As Kenya intensified its military campaign in Somalia last week, Eritrea was fighting off accusations of supporting the Islamist Al Shabaab militia.
Eritrea was said to have supplied three plane loads of arms to the group in Baidoa, a charge it strenuously denied.
An August UN Monitoring Group report on Somalia had accused Eritrea of sponsoring terrorism in the region.
It catalogued Isaias Afewerki’s growing notoriety in the world of terrorism finance, and in particular the global web through which these funds are routed, with Kenya serving as a global transaction distribution hub.
Eritrea’s alleged support to the Al-Shabaab is likely to force Kenya to redesign its strategy in Somalia, with the likely effect being that the campaign could take longer than earlier expected.
The focus is now shifting to how East Africa will manage the transition in the event of victory, and on whether Kenya has an exit strategy that will ensure that the population does not live in constant fear of terrorist attacks by the Al Shabaab.
Rashid Abdi, a Somalia specialist with the International Crisis Group, argued that it is not going to be an easy process because nobody knows what victory will look like. He argues that while it is easy for Kenya to defeat the Al Shabaab militarily, the problem is what will happen later.
“The Al-Shabaab has the capacity to regroup and focus exclusively on terrorism and nothing else,” said Mr Abdi.
Other security experts said while Kenya may be looking for a quick victory, there is a possibility that it could become bogged down in a long occupation that the economy cannot sustain.
“The taxpayers are financing the war, but when the bill gets too high and the body bags start coming back, the government could face massive opposition to the whole campaign and even the current jingoistic media will change their tune,” said Mr Abdi, adding, “Are we really serving our security and well-being? What Kenya needs is to strengthen domestic security intelligence infrastructure, improve intelligence gathering, eradicate corruption in the police force and start dismantling Al Shabaab cells in Kenya.”
As things stand, the Kenyan military forces are trained in conventional warfare and not in counter-insurgency.
Even Ethiopia, with more experience in counter-insurgency, found it hard to deal with this problem when it invaded Somalia from 2006 to 2009.
The overt Kenyan strategy is to create a buffer zone territory known as Jubaland, with its own leadership.
With the Transitional Federal Government proving that it is incapable of setting up local administrations in liberated areas, there are chances that Kenya could influence who will govern the envisaged Jubaland.
But this could put Kenya on a collision course with Ethiopia, which has its interests in how Somalia will be governed in the post-Kenya incursion period.
What is clear is that after 20 years of lawlessness, the people of Somalia have given up on a central government, thus the existence of many regional governments.
Prime Minister Raila Odinga, has since denied that Kenya is planning to create a separate enclave of Jubaland, insisting that Kenya is not an occupation force.

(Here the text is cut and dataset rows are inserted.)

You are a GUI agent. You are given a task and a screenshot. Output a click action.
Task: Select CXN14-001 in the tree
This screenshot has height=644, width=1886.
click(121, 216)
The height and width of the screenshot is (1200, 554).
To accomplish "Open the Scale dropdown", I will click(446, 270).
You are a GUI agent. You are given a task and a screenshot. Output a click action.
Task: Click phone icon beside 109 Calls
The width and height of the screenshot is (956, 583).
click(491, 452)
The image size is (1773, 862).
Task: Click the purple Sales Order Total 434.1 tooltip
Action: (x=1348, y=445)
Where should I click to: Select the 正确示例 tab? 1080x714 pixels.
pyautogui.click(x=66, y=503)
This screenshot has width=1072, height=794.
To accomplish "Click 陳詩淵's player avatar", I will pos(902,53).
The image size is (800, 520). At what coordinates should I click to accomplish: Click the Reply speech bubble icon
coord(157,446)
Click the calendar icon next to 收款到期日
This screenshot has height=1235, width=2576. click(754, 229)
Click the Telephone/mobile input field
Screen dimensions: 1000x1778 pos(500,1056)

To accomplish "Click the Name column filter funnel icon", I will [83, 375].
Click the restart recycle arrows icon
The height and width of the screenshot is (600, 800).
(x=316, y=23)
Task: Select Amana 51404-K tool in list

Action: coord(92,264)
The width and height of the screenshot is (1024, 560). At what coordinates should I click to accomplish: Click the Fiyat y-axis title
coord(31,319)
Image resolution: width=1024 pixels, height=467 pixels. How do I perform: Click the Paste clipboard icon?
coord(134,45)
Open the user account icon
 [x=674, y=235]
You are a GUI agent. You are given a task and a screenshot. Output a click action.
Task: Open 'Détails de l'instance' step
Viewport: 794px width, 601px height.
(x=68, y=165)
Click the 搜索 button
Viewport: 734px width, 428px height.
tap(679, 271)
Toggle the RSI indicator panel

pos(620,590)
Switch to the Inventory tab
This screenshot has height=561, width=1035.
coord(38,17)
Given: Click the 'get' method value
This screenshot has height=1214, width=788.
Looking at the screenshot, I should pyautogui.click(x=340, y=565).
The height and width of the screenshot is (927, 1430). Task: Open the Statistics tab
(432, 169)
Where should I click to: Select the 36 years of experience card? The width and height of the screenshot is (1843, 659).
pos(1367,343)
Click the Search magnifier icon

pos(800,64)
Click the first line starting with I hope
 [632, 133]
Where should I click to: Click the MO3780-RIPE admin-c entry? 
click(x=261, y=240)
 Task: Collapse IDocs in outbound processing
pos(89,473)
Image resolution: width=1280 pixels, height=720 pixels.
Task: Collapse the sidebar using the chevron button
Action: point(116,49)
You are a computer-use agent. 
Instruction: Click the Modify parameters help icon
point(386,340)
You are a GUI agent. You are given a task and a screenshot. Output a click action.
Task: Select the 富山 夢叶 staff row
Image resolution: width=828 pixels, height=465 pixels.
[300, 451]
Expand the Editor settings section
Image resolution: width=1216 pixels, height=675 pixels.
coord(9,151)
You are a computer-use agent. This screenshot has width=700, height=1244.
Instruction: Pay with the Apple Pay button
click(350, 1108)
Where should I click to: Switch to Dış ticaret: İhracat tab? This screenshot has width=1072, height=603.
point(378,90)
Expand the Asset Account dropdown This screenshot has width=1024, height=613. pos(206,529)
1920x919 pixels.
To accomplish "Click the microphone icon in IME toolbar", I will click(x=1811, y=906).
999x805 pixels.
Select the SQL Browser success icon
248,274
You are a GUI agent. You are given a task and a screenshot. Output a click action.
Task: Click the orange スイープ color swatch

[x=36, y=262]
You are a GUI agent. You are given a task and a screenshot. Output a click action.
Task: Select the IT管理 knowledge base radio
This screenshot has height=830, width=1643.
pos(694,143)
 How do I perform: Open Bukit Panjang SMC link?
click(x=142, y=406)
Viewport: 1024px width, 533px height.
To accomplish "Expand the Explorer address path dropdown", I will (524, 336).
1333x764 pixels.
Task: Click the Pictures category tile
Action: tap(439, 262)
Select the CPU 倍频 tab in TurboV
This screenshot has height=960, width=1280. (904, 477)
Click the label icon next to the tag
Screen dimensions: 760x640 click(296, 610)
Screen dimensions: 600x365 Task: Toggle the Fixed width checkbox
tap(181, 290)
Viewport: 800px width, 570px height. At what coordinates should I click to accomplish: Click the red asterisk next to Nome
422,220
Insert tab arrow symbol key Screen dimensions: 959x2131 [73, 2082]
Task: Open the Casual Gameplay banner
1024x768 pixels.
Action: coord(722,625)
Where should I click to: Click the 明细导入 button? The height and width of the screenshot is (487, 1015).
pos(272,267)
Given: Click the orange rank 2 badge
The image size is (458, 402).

Still, there are the self-declared states of Somaliland and Puntland, both in the north. Puntland last week supported the Kenyan military intervention in parts of southern Somalia.
The breakaway region argued that Kenya’s decision to train TFG forces aimed at liberating the Juba Valley has produced tangible results in Gedo region and parts of Lower Juba region.
Mr Abdi is worried that Kenya has not invested enough in setting up local administrations in liberated areas and that those that Kenya are backing may not have popular support.
Currently, there are two militia groups fighting Al Shabaab in southern Somalia.
One is led by the self-styled leader of Azania state, Prof Muhammad Gandhi and the second is the Ras Kamboni group led by Sheikh Ahmed Madole. Mr Abdi is worried that these two groups could turn against each other once Al Shabaab has been defeated.
Somalia watchers say that it would be better for Kenya to start popularising the 4.5 Clan formula that was developed at the last peace conference in Nairobi in 2004, but which has never been properly implemented.
The 4.5 formula was meant to gives equal quotas for representation in government to the four major clans, and a half-point to the fifth, the cluster of minority clans.